Algebraic Closed Form for $\sum_{n=1}^{k}\left( n- 3 \lfloor \frac{n-1}{3} \rfloor\right)$

Let, look at this periodic sequence:

$$a_n=\left\{a_1,a_2,a_3,a_4,a_5,\cdots a_k ; a_1,a_2,a_3,a_4,a_5, \cdots a_k; a_1,a_2,a_3,a_4,a_5,\cdots a_k;\cdots \right\}$$, where $\left\{a_1, a_2, a_3, \cdots a_k \right\} \in \mathbb{Z^{+}}$ and $a_{k+1}=a_1, a_{k+2}=a_2, a_{k+3}=a_3, \cdots a_{2k}=a_k, \cdots$

For the sequence $a_k=\left\{ a_1,a_2,a_3,...,a_k \right\}$ , $k$ is a finite number. $a_1,a_2,...a_k$ are arbitary numbers.

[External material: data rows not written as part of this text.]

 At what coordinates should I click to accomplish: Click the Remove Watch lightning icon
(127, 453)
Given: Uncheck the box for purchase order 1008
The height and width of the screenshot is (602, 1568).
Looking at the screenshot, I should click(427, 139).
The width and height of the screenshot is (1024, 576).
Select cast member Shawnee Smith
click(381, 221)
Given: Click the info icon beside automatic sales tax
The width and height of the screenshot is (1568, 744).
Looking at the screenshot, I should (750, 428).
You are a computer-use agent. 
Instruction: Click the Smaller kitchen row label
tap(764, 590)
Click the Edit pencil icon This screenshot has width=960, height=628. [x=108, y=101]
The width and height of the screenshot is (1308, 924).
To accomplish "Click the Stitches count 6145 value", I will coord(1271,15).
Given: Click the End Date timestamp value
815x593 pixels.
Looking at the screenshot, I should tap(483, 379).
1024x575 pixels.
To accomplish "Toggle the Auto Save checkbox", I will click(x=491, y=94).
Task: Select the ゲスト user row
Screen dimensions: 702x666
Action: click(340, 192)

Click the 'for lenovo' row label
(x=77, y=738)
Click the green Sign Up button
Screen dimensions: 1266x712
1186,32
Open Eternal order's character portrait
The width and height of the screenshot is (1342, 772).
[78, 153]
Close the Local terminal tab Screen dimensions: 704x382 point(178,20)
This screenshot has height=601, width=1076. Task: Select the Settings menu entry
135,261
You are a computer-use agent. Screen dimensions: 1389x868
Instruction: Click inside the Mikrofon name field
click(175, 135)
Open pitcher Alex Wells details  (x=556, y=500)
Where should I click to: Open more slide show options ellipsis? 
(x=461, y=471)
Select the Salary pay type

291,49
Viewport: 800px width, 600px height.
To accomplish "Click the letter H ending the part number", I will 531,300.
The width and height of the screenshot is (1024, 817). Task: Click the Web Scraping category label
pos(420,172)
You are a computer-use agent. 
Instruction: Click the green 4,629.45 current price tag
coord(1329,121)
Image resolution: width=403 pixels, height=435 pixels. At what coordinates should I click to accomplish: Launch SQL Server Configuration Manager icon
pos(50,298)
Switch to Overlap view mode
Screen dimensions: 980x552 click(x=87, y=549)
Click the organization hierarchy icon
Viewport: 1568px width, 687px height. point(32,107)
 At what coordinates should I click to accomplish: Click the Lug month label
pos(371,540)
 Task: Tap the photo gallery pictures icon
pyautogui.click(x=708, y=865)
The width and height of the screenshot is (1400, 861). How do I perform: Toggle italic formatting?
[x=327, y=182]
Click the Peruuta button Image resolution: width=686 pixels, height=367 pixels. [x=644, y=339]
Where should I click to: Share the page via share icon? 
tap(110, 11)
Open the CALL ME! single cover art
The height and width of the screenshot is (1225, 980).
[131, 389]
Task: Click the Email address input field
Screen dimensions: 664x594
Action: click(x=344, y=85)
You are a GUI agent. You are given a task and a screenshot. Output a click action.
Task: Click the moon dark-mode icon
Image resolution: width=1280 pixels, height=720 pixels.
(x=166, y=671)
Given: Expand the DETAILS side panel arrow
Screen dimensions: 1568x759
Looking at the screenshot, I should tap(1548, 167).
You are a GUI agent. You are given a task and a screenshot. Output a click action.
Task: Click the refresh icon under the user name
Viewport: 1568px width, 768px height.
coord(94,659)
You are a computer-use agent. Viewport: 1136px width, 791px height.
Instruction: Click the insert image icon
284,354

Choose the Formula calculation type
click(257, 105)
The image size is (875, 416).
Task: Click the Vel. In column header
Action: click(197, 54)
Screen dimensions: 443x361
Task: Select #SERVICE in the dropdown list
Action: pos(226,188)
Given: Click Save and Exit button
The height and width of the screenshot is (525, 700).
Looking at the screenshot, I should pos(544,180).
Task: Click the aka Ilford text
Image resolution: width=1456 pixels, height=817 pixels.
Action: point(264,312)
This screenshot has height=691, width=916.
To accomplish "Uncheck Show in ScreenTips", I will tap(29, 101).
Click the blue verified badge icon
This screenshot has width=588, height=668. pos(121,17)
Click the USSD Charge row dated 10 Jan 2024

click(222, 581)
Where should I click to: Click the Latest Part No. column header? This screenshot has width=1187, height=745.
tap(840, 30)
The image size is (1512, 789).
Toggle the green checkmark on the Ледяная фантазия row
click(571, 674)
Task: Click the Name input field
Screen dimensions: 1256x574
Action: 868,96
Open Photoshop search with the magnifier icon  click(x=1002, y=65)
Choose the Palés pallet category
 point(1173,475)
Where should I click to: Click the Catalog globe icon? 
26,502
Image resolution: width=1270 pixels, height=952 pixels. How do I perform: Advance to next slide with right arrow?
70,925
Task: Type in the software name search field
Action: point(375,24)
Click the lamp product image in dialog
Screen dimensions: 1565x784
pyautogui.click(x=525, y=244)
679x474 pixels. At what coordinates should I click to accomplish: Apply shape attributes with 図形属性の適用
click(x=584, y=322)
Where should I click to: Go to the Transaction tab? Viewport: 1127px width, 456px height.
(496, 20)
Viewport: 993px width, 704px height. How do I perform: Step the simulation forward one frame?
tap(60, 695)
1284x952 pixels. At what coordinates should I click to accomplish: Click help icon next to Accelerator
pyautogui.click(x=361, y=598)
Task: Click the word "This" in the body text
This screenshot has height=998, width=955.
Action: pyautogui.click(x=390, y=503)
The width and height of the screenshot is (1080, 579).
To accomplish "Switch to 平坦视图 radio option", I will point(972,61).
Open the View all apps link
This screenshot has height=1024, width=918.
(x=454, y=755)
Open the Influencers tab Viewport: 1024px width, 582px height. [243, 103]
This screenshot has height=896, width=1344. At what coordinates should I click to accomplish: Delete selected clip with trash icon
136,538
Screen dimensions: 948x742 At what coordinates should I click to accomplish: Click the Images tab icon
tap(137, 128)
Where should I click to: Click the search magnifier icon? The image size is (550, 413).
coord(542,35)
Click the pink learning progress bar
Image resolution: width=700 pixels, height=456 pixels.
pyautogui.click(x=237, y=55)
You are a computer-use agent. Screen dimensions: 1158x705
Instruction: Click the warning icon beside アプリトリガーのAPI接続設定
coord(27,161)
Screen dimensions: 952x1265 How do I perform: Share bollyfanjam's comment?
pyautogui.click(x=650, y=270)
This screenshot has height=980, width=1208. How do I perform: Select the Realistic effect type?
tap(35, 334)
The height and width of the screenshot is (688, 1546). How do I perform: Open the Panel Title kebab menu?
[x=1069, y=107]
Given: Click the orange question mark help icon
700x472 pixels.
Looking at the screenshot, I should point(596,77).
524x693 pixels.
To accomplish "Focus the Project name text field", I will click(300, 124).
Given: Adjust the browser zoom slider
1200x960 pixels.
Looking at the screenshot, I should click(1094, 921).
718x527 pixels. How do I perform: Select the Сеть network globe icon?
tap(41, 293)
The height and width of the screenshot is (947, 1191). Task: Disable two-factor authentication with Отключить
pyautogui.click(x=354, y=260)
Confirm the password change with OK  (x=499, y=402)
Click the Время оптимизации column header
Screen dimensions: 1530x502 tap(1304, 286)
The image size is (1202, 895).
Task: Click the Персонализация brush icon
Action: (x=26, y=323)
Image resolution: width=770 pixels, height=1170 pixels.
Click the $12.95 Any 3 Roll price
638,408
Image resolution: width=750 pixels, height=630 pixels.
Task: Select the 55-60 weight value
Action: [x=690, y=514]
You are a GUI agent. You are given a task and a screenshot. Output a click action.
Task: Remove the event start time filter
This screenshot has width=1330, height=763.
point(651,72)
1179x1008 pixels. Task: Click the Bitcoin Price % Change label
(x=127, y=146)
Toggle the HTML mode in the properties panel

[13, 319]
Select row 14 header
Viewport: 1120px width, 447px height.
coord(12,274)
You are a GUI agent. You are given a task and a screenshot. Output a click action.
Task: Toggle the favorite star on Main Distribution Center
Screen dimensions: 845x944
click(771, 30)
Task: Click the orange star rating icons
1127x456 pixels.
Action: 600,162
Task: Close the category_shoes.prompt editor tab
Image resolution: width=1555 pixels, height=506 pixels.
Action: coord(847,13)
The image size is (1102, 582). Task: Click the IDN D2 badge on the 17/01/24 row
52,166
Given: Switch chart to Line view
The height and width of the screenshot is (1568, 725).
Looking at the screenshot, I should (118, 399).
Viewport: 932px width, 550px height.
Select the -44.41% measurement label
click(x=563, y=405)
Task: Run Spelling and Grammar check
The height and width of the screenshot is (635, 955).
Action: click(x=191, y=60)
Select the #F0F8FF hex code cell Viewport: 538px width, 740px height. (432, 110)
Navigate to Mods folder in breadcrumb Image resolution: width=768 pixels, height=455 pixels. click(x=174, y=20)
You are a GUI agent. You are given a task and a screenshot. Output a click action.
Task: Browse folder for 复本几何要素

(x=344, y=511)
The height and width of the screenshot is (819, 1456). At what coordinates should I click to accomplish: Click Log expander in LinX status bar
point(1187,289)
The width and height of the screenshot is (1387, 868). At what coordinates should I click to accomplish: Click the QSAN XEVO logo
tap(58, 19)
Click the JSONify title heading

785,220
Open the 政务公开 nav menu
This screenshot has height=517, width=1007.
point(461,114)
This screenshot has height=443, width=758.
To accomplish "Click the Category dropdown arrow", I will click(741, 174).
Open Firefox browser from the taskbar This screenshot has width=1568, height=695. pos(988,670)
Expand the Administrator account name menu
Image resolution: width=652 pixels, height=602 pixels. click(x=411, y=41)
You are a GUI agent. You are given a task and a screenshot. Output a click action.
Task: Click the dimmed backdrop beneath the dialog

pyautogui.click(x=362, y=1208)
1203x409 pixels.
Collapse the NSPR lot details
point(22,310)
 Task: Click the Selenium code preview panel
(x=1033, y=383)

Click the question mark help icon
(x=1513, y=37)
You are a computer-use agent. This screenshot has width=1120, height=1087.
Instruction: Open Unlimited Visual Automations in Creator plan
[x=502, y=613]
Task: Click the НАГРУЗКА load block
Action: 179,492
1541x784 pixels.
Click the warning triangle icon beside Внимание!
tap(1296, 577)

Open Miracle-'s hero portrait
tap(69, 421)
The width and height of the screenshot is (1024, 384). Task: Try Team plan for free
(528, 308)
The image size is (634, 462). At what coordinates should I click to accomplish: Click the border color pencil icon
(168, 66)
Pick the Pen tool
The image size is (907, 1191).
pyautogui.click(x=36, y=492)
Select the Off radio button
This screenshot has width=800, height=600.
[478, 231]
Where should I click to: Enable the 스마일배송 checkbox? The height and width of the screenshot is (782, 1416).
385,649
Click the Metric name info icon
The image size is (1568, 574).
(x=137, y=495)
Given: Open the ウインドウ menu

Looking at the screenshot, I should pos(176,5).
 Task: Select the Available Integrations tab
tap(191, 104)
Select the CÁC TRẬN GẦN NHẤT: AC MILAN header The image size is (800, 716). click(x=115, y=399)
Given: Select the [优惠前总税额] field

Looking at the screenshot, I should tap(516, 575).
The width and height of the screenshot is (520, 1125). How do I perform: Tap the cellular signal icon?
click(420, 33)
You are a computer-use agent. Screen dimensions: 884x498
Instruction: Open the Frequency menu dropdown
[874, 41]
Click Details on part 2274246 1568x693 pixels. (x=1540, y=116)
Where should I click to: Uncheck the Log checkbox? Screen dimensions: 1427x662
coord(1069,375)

Verbally, the series $a_n$ consists of an infinite number of periodic repetitions of the finite series $a_k.$

Finally my question is:

a) If there is an exist a algebraic closed form, for finite series $a_k$, in this case, does the $ a_n $ series always have a algebraic closed form?

b) If there is not an exist a algebraic closed form, for finite series $a_k$, in this case, does the $ a_n $ series always have a algebraic closed form?

I mean ,for example:

a)

$a_n=\left\{ 1,3,5,7,1,3,5,7,1,3,5,7,1,3,5,7,1,3,5,7\cdots\right\}$

b)

$a_n=\left\{1,8,2,6,5,9,1,8,2,6,5,9,1,8,2,6,5,9,1,8,2,6,5,9\cdots\right\}$

Thank you very much.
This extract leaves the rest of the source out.